> **Task to carry out**
From the listing below, copy only the lines from the line that contains "Instruction: Edit tuner 5 at 11667 MHz" to the line that contains "Viewport: 441px width, 296px height.", counting those two lines as part of the copy.

> **Excerpted data**
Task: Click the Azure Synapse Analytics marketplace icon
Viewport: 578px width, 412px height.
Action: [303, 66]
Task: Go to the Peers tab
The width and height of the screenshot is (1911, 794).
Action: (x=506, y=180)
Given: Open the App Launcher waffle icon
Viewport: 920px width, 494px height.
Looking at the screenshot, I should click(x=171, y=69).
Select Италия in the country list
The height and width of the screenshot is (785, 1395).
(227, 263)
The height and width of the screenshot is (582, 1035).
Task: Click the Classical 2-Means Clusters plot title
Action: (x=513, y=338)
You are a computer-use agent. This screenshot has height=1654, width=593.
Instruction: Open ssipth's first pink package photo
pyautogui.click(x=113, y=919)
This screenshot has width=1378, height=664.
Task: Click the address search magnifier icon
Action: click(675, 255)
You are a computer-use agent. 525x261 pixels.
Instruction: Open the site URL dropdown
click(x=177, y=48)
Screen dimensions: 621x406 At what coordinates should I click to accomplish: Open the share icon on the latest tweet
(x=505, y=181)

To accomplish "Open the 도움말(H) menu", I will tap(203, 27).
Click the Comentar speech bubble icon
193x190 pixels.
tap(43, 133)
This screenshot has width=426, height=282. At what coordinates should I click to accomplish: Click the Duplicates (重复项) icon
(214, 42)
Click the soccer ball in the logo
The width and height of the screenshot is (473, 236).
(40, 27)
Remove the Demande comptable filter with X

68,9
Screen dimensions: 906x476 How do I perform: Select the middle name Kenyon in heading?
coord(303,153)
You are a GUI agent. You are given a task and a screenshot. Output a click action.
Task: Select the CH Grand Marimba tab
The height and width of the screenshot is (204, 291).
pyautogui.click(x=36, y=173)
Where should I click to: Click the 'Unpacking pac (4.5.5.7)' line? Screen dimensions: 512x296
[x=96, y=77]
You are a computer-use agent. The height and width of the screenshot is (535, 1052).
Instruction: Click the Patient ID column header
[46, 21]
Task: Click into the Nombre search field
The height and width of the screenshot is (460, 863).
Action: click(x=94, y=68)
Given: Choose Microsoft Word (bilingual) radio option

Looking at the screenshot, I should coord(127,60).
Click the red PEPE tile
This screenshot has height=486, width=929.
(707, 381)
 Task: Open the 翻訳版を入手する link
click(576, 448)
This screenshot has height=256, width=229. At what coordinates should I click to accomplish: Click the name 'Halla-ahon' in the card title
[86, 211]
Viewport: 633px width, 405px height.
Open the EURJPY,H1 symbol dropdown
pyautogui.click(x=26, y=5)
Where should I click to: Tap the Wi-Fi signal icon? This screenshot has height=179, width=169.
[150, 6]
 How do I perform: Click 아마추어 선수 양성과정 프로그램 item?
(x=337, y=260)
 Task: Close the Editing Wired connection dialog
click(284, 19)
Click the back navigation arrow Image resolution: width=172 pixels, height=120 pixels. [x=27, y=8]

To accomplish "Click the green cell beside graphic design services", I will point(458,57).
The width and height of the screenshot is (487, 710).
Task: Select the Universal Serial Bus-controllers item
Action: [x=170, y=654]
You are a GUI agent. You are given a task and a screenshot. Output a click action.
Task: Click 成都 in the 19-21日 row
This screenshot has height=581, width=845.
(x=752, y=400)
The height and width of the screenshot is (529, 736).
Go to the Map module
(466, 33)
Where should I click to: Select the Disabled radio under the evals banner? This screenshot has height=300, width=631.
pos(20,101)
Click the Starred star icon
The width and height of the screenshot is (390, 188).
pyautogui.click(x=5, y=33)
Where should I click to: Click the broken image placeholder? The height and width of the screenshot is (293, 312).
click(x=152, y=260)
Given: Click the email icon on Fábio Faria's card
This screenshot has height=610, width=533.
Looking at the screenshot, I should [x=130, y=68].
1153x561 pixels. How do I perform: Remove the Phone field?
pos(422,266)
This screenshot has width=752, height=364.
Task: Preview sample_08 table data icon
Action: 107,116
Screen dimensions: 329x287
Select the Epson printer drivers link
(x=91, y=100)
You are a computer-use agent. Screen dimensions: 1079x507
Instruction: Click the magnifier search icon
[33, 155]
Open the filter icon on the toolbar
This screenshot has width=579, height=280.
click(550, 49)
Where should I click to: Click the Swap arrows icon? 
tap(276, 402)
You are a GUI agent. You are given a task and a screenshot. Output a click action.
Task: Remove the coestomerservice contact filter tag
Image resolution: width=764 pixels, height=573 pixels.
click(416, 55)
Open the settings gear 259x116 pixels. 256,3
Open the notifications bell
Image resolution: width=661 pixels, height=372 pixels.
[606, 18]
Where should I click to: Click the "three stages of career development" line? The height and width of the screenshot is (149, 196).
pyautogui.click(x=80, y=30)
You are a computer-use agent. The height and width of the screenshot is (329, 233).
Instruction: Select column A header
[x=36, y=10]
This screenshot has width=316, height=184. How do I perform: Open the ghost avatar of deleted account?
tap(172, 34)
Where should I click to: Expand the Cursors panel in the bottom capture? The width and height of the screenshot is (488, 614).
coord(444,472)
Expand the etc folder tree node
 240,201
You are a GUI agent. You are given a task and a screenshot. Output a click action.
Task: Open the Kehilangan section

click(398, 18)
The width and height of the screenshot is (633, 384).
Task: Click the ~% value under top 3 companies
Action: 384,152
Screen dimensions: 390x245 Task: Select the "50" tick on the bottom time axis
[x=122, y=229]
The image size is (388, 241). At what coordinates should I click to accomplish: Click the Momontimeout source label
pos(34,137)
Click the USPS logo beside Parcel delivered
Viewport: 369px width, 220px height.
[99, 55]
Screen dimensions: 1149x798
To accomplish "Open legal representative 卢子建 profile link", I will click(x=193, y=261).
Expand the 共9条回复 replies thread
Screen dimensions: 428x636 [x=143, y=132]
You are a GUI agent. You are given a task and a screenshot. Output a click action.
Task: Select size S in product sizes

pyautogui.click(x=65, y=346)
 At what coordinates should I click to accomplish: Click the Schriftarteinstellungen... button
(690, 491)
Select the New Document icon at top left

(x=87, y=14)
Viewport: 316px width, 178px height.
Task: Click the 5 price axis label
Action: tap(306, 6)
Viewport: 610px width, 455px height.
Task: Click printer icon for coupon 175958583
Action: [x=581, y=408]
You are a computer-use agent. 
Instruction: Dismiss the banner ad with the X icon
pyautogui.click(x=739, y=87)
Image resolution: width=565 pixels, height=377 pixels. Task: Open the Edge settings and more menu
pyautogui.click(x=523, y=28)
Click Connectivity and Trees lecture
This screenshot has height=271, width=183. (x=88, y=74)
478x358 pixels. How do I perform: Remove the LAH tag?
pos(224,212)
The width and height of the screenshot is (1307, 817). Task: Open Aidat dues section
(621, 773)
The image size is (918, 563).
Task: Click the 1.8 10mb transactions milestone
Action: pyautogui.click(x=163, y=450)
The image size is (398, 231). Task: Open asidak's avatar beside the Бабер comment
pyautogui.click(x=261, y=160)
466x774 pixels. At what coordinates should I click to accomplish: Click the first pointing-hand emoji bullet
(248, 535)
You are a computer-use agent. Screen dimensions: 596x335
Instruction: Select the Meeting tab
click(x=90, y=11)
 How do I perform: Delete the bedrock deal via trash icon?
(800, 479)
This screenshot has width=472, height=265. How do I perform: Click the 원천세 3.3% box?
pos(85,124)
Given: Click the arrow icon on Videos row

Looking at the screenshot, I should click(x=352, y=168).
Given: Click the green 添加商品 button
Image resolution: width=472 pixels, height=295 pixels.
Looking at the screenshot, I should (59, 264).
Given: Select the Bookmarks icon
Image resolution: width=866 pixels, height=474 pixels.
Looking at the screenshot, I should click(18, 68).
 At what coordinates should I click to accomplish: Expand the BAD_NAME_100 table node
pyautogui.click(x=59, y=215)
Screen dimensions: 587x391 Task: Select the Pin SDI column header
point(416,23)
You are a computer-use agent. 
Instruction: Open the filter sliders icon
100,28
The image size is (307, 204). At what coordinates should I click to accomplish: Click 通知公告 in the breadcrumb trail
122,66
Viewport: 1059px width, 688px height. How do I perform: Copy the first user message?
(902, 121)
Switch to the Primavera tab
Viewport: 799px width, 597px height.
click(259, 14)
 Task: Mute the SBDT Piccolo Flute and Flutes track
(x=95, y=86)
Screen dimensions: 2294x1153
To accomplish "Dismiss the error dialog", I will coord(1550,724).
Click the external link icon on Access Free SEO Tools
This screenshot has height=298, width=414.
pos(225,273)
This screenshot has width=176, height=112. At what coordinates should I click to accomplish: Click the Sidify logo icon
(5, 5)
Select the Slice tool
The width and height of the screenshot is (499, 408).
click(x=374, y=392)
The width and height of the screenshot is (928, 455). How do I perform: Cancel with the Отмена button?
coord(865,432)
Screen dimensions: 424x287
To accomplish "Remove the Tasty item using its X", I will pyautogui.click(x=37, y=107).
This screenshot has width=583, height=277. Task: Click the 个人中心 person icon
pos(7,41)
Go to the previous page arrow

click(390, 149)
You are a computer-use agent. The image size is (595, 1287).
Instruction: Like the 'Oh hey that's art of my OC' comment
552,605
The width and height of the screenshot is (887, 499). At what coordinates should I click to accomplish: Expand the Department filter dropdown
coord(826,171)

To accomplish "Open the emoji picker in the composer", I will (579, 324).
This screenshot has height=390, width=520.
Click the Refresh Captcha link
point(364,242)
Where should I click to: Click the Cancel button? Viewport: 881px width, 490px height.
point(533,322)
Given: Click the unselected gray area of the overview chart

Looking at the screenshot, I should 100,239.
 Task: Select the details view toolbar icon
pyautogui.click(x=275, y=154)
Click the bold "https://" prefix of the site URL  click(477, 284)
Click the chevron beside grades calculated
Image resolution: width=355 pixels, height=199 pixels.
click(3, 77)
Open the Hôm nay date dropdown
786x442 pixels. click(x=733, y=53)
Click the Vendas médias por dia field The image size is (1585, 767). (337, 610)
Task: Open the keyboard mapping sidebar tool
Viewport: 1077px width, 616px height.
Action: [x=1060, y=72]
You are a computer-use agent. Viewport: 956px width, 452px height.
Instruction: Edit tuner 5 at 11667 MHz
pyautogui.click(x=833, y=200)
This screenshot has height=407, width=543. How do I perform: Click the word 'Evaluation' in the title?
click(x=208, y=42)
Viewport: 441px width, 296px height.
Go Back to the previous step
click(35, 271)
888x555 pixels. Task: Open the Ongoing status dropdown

> **Answer for the task**
Instruction: Edit tuner 5 at 11667 MHz
pyautogui.click(x=833, y=200)
This screenshot has height=407, width=543. How do I perform: Click the word 'Evaluation' in the title?
click(x=208, y=42)
Viewport: 441px width, 296px height.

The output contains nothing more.